David Crosby's _If I Could Only Remember My Name_ stands out as one of the most unusual sounding pop albums that I have ever heard. And it always struck me as the nearest thing that anyone in pop/rock has done that captures the feeling of Impressionism. Certainly it's not the impressionism of Debussy or Ravel, but there is a lot of an element that is hallmark of that style - parallel chord movement.

Parallel chords are just as easy to play on guitar as they are in piano. As a guitar player I can tell you most if not all the serious player/writers that I have known will, once a chord strikes their ear fancy, try that same chord/fingering somewhere else on the fretboard. Parallel chords also have a tendency to make for weak root/harmonic movement.....so that the music seems to just float without strong direction. And that is certainly the case for most of this album. Of course, there is also Crosby's weird guitar tunings that are far different than the standard of EADGBE. That also contributes to this effect.

Besides Crosby, other prominent West Coast musicians playing on this album include Phil Lesh and Jerry Garcia, Paul Kantner, Grace Slick, Jorma Kaukonen, Joni Mitchell, Graham Nash, and Neil Young. (Curiously enough, no Stephen Stills). Oh, and Mary Jane sang backup vocals on all the early demos!!!!!!!

https://m.youtube.com/playlist?list=PLz73Er162Ia7P_K0Ihl0qxAgtEtkBSDFy


----------



## starthrower (Dec 11, 2010)

I have a copy of that album but I didn't really get into it. I'll have to give it another go. I've always liked his song, Triad. But I usually listen to Mark Murphy's version.
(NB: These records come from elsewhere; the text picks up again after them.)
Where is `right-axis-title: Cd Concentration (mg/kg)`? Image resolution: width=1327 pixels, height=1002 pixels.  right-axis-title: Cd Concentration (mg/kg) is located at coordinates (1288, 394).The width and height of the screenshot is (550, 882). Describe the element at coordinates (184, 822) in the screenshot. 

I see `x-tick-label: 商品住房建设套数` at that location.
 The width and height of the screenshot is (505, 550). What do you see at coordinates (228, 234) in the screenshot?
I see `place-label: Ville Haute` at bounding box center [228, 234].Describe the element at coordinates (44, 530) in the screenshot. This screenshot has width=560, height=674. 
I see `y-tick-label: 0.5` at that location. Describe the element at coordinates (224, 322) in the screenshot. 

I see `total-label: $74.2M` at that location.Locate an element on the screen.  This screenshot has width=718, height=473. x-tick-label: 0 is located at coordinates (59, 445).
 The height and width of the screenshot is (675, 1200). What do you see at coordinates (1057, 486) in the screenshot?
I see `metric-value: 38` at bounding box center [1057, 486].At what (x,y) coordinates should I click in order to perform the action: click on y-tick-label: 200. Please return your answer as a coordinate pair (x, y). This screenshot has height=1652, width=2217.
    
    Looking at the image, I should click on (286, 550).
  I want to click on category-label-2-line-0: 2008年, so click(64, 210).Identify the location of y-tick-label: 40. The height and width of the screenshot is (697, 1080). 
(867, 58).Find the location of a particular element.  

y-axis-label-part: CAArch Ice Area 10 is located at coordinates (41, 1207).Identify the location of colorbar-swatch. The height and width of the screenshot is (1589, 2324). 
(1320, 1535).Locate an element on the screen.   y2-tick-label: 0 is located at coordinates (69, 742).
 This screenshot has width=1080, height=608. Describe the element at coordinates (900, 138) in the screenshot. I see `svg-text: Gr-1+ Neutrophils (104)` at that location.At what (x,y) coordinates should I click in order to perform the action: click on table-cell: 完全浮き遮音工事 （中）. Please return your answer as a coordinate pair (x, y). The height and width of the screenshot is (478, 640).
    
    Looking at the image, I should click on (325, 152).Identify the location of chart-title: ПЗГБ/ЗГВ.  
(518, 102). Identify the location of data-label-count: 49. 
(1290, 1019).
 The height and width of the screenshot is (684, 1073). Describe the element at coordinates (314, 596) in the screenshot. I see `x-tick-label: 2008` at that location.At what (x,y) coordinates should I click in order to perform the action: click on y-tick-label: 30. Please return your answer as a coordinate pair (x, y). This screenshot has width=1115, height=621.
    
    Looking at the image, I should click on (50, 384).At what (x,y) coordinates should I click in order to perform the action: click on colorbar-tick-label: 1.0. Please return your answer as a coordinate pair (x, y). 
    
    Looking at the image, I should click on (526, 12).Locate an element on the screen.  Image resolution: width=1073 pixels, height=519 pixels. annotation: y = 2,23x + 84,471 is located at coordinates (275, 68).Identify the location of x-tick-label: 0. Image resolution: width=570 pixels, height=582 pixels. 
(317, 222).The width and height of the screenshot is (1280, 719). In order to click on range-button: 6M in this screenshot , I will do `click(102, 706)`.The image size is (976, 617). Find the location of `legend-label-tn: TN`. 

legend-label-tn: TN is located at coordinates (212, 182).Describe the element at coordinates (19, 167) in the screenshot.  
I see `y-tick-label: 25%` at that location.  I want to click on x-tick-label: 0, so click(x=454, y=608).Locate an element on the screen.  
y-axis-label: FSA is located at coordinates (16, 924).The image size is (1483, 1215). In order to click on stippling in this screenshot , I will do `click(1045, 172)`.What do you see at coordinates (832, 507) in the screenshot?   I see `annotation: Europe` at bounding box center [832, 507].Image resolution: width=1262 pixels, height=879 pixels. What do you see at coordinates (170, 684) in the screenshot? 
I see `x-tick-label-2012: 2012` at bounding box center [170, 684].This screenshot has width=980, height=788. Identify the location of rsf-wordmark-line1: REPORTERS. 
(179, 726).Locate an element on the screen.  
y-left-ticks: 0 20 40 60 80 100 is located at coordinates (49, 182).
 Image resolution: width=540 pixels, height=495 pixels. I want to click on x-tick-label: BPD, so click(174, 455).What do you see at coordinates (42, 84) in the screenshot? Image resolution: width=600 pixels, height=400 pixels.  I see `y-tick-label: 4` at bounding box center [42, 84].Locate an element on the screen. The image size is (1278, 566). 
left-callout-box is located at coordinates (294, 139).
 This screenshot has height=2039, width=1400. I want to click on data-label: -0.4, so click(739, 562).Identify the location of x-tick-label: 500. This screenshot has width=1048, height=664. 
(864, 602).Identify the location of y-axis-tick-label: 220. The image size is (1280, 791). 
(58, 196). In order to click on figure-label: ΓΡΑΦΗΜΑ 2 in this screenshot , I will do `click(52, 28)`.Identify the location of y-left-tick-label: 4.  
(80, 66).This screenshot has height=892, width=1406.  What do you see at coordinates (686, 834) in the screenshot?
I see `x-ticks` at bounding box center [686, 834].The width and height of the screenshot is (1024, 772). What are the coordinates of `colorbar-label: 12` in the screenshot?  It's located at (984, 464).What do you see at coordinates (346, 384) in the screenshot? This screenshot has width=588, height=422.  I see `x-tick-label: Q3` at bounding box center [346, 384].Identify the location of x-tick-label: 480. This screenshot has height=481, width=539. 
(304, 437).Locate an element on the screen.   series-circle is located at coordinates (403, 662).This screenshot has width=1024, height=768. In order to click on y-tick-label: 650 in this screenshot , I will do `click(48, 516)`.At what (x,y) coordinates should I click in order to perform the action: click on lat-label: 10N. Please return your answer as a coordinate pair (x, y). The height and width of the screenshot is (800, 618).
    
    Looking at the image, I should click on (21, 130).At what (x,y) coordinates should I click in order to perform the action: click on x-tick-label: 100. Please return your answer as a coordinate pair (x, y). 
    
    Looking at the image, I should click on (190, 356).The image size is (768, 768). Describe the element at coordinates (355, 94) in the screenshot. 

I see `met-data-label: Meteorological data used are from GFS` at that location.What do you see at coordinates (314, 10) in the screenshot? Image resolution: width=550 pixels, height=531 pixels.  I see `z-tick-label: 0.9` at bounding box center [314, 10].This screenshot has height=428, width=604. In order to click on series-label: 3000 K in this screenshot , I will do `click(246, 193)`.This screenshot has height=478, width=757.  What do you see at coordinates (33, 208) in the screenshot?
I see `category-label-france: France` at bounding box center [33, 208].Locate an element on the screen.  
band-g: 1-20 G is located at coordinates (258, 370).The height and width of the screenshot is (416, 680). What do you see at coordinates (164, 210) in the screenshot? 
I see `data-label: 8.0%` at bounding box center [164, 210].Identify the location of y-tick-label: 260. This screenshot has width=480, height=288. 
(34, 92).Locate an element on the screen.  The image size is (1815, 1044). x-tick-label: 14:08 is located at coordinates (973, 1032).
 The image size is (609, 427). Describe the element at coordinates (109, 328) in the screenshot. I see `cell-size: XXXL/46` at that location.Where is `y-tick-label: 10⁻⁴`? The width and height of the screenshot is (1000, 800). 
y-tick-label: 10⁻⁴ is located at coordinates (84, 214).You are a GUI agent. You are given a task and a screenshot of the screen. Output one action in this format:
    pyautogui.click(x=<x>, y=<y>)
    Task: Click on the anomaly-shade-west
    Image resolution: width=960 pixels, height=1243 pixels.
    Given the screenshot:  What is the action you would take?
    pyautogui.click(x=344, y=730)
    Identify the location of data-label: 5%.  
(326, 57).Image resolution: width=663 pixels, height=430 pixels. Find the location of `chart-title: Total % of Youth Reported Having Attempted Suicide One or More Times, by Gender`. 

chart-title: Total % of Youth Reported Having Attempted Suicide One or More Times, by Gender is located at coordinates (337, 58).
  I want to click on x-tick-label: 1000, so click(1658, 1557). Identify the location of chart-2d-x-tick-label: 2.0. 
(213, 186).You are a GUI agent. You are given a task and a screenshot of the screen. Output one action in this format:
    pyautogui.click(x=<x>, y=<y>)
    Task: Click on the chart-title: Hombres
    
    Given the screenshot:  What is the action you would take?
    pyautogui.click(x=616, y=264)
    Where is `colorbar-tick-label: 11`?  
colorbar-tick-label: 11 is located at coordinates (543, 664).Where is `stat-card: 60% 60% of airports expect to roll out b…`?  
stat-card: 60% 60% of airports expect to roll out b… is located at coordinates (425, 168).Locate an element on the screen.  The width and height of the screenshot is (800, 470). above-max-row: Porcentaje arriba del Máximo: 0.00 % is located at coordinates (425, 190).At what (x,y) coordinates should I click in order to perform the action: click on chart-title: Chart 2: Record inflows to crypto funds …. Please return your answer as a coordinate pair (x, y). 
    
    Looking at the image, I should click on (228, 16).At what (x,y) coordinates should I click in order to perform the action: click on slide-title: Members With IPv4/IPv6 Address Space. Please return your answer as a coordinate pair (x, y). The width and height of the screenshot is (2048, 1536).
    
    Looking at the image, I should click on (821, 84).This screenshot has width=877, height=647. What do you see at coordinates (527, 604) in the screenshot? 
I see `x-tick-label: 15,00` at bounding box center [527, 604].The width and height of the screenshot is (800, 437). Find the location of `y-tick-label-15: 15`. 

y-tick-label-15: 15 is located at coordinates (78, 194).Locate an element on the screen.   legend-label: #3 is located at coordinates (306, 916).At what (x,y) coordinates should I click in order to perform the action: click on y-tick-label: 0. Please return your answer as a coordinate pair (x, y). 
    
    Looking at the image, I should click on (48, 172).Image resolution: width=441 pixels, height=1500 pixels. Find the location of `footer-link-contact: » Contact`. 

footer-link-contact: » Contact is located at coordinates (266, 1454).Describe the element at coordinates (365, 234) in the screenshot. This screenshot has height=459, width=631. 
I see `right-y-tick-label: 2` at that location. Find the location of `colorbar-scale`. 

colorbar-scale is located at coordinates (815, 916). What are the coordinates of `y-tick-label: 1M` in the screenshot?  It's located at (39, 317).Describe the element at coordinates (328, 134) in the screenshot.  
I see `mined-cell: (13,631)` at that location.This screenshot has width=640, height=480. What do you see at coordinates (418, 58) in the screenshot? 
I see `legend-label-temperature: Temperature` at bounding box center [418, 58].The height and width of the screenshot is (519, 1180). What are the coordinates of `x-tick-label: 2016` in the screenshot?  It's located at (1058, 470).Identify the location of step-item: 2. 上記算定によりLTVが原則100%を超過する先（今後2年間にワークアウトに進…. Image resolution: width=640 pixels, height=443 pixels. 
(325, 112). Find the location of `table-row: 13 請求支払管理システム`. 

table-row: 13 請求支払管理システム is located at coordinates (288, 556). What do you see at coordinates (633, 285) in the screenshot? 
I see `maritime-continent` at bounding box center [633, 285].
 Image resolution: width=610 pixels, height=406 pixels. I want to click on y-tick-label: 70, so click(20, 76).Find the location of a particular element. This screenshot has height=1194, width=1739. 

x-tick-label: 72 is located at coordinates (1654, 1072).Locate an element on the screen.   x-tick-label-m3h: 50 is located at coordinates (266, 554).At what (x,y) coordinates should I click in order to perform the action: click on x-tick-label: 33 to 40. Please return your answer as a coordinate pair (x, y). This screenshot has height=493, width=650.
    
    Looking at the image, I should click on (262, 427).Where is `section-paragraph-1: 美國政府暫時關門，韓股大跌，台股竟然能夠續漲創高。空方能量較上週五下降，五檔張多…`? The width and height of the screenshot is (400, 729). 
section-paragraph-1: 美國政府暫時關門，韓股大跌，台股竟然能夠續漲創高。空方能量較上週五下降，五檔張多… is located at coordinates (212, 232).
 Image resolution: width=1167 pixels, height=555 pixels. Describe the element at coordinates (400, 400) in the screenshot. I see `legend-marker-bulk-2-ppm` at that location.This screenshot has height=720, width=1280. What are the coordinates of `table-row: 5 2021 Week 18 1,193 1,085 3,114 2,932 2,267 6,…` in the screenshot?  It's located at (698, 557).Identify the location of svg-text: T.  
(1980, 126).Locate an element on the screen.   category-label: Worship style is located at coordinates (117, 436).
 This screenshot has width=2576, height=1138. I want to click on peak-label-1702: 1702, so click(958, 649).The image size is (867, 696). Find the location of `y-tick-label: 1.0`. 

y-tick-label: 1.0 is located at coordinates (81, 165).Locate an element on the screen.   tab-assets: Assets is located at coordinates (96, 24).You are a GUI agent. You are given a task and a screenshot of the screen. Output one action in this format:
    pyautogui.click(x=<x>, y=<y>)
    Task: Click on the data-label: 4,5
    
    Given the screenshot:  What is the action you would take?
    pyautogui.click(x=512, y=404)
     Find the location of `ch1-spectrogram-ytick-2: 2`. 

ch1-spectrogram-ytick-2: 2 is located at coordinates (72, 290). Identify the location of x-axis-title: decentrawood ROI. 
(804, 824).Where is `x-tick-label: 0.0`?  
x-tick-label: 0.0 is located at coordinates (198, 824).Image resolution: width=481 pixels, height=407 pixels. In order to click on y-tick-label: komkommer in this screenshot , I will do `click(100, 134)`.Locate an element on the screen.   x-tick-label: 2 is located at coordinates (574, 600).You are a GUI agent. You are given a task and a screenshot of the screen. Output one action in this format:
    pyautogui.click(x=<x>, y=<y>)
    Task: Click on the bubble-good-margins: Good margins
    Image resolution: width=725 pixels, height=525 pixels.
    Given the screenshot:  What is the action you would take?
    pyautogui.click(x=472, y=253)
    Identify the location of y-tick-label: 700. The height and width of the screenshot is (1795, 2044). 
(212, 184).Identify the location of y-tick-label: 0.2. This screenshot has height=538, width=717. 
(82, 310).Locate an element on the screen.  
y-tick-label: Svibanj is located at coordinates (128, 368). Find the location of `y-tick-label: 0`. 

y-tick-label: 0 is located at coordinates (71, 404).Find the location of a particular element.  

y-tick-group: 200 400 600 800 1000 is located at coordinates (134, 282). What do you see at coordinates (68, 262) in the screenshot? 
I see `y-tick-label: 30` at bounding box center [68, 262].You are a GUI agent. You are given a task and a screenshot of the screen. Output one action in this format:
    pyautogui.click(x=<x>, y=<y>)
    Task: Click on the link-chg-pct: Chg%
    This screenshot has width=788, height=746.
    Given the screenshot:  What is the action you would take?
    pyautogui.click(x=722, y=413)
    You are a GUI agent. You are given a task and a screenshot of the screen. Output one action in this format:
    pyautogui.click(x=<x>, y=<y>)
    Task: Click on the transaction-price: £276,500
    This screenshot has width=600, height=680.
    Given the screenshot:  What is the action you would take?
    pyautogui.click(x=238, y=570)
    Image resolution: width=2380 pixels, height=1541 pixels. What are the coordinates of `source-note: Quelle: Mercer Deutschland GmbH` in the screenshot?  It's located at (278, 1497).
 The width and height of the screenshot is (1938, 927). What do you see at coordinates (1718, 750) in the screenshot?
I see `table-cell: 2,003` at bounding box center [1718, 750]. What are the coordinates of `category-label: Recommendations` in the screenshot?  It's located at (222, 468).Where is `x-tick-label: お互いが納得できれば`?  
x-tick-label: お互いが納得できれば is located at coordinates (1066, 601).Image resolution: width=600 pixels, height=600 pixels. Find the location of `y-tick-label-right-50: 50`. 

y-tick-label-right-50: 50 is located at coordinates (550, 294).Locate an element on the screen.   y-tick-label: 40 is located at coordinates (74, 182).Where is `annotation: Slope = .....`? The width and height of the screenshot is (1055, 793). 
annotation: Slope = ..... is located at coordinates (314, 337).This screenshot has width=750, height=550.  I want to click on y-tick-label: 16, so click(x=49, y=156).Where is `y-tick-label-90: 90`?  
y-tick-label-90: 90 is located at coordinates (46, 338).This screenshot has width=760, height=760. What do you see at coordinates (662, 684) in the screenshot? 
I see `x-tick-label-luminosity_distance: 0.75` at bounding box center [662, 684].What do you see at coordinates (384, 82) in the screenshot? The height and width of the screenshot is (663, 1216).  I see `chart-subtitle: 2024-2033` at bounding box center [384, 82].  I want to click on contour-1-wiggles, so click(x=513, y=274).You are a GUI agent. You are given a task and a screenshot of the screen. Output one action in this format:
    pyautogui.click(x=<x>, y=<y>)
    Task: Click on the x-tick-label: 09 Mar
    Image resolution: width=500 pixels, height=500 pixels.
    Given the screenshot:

I suppose some of Bruce Cockburn's stuff could be considered impressionist. His albums High Winds White Sky, Salt Sun and Time, In The Falling Dark, and The Charity Of Night are some of my favorites.


----------



## Room2201974 (Jan 23, 2018)

starthrower said:


> I have a copy of that album but I didn't really get into it. I'll have to give it another go. I've always liked his song, Triad. But I usually listen to Mark Murphy's version.
> 
> I suppose some of Bruce Cockburn's stuff could be considered impressionist. His albums High Winds White Sky, Salt Sun and Time, In The Falling Dark, and The Charity Of Night are some of my favorites.


----------



## Bwv 1080 (Dec 31, 2018)

Cool album, had not heard it before

But does not strike me as having anything to do with Debussy, its just a primitive, modal, eastern-inspired hippy thing

Richie Havens played guitar like that or Jimmy Page and his drop-D tuning stuff like Black Mountain Side


----------



## SONNET CLV (May 31, 2014)

Pop impressionism? Give this disc a spin.


----------



## Phil loves classical (Feb 8, 2017)

Nice atmosphere to the album. I'm a sucker for that sort of hippie stuff. Reminds me of earlier sound of Jefferson Airplane.


----------